That can certainly be made possible through Dependency Injection. Considered the modified example below:

public class Example
{
    public Example(IEmailSender emailSender)
    {
        emailSender.SendEmail("tom@test.net");
    }

}

public interface IEmailSender
{ 
    bool SendEmail(string email); 
}

public class EmailSender : IEmailSender
{
    public bool SendEmail(string email)
    {
        // send email here.
        return true;
    }
}

In the example above, the Example class uses an email sender object that is injected into its constructor. As far as it is concerned, it doesn’t know how that object gets made, it simply specifies that it needs one and one is provided for it to use. This brings about some flexibility:

  • You now have the freedom to go from one concrete implementation of the EmailSender class to another without making any changes to the Example class.
  • For the same reason, testing becomes simpler as you can inject a Mock EmailSender class to stand-in for the real thing, while you exercise the various features of the example class.

Items from a dataset:
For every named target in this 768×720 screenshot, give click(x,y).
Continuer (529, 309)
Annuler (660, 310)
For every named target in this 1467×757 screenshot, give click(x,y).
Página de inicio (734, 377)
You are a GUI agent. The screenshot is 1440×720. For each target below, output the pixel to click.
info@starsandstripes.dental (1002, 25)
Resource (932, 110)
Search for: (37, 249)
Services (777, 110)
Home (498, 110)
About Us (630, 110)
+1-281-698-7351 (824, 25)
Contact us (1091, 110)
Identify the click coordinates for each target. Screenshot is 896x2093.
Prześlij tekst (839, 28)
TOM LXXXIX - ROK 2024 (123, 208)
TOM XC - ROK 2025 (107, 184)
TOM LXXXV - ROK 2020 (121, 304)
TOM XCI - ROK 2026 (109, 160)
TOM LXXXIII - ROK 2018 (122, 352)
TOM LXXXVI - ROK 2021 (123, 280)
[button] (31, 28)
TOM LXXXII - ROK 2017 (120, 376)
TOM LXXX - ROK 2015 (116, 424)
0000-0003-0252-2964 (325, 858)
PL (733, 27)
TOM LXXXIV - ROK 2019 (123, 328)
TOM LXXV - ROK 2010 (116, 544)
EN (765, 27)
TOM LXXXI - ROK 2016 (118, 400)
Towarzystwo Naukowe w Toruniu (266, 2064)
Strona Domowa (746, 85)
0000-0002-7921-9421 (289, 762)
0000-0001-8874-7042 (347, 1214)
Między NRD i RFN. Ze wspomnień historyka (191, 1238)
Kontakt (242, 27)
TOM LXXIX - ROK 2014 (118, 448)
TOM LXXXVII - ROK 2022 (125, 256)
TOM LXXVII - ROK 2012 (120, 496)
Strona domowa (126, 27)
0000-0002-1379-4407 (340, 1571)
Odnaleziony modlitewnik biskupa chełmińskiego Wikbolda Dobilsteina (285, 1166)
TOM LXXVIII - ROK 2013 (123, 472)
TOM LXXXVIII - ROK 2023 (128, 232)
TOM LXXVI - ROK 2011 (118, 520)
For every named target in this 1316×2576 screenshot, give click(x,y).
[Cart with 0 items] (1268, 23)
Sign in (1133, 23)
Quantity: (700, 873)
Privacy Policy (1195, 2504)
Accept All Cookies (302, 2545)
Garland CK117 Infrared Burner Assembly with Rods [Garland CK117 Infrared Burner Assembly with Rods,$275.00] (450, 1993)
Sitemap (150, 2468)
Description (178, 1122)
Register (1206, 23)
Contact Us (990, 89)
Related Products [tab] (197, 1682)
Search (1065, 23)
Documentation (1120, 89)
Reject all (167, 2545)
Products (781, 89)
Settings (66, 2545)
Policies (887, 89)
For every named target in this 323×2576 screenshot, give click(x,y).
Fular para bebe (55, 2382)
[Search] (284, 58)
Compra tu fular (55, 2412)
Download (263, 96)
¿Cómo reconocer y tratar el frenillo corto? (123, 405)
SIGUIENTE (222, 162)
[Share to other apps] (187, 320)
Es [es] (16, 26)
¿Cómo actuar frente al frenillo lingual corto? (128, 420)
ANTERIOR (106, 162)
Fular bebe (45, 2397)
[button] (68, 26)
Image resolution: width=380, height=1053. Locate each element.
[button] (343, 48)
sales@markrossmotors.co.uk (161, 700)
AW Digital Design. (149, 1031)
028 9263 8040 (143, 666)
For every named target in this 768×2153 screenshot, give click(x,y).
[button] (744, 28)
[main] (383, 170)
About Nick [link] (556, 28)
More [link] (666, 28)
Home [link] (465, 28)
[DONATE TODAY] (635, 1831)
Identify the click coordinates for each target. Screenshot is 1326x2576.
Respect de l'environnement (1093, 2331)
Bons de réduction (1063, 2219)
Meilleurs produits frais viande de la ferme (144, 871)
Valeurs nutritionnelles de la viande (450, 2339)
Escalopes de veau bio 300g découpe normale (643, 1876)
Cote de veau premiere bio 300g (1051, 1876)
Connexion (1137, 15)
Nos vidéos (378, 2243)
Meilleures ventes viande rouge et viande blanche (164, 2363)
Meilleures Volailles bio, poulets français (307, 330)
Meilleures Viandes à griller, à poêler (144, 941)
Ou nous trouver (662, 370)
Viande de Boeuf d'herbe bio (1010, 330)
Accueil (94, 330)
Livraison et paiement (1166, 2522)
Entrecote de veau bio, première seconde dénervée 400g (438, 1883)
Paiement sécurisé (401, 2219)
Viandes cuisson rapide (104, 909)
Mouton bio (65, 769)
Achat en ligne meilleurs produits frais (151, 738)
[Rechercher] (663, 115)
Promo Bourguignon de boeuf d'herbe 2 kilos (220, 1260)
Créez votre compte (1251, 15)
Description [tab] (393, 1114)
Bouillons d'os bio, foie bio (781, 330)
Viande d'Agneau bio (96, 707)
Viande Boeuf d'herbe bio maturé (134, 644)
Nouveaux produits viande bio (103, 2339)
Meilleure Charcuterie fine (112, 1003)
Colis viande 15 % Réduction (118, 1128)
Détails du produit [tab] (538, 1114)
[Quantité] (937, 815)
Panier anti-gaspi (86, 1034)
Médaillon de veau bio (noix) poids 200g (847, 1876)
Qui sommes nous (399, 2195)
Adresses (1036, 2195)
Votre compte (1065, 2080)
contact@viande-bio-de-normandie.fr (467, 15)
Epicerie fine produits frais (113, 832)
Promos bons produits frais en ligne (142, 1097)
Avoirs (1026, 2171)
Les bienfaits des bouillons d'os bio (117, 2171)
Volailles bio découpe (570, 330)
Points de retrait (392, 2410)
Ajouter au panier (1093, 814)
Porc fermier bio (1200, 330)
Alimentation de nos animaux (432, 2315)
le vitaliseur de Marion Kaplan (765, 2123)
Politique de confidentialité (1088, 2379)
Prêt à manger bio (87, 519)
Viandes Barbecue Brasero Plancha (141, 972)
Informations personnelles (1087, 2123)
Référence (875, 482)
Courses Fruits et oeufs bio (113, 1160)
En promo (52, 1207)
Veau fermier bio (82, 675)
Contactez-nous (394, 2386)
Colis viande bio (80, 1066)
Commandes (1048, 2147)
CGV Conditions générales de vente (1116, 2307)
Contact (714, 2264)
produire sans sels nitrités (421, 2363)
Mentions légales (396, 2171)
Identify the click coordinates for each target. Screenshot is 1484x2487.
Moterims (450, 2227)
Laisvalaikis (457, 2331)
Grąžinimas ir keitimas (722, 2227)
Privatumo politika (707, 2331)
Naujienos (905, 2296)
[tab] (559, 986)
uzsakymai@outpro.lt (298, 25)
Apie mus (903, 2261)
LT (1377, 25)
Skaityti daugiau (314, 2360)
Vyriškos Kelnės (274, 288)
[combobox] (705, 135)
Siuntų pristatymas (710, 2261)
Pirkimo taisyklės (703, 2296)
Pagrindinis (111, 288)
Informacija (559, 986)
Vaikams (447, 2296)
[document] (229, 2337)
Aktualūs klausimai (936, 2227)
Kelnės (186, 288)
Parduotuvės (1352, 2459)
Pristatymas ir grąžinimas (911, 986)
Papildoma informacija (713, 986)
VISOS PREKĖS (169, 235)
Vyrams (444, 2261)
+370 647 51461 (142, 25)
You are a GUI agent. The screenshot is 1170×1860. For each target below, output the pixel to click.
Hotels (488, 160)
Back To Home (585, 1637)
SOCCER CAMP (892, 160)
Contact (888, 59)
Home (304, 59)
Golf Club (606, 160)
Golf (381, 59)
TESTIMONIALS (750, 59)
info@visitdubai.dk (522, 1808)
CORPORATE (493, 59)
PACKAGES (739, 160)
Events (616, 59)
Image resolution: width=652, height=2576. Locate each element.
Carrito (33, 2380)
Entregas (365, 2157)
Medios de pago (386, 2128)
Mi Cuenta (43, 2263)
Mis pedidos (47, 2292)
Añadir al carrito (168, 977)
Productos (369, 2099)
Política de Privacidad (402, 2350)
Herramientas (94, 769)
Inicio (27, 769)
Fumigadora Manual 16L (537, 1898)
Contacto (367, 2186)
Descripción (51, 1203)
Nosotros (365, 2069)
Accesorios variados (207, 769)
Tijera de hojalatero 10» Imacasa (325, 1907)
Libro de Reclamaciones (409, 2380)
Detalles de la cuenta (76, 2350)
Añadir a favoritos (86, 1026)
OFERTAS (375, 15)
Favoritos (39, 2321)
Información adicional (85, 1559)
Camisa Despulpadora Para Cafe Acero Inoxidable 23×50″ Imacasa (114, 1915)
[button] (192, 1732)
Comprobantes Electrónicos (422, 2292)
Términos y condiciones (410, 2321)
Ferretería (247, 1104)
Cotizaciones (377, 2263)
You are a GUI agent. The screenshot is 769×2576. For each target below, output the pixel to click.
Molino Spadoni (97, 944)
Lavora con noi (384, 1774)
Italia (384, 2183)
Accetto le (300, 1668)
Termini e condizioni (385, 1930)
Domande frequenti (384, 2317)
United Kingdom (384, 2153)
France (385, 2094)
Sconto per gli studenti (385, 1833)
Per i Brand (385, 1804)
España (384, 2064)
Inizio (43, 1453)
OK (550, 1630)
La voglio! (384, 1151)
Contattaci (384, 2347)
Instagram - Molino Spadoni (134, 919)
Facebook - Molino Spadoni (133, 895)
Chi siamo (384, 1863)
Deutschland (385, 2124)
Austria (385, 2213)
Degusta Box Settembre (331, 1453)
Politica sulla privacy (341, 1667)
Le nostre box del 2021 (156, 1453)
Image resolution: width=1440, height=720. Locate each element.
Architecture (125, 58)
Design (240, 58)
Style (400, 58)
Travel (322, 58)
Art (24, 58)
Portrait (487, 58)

* **TASKS TO COMPLETE**:
1. Translate this sentence from the dependency injection passage into Spanish: "In the example above, the Example class uses an email sender object that is injected into its constructor."
2. Pick up the dependency injection passage after its last bullet point and write the part that comes next.

* **ANSWERS FOR EACH ITEM**:
1. En el ejemplo anterior, la clase Example utiliza un objeto de envío de correo electrónico que se inyecta en su constructor.

2.
Setup DI in ASP.NET

Well, how do we do this in ASP.NET? The basic dotnet new web template already comes wired up with Dependency Injection that you can just create classes and begin using it. Usually, you do this in Program.cs or in Startup.cs, in older versions of the template. Here, I’m using the AddScoped method of the DI Container to denote that whenever an IEmailSender is requested, create an instance of the EmailSender class and offer this same instance if requested again within the same HTTP request. You can learn more about scopes and lifetimes in the next section titled DI Container Scopes.

var builder = WebApplication.CreateBuilder(args);

// Register the IEmailSender interface with DI Container
// DI Container - when anyone asks for an IEmailSender, give them an instance of EmailSender
builder.Services.AddScoped<IEmailSender, EmailSender>();
var app = builder.Build();

app.MapGet("/", () => "Hello World!");

app.Run();

Once the class/interface has been registered with the DI Container, you can request it in the constructor of any other class and ASP.NET will create the appropriate instantiation and provide it.

In the example below, the ExampleController class has a dependency on the IEmailSender interface that we registered earlier. This registration allows for one to specify IEmailSender as a parameter of its constructor and ASP.NET will provide the correct implementation of it, at runtime.

[Route("api/[controller]")]
public class ExampleController : Controller
{
    private readonly IEmailSender emailSender;

    public ExampleController(IEmailSender emailSender)
    {
        this.emailSender = emailSender;
    }

    // GET: api/values
    [HttpGet]
    public IEnumerable<string> Get()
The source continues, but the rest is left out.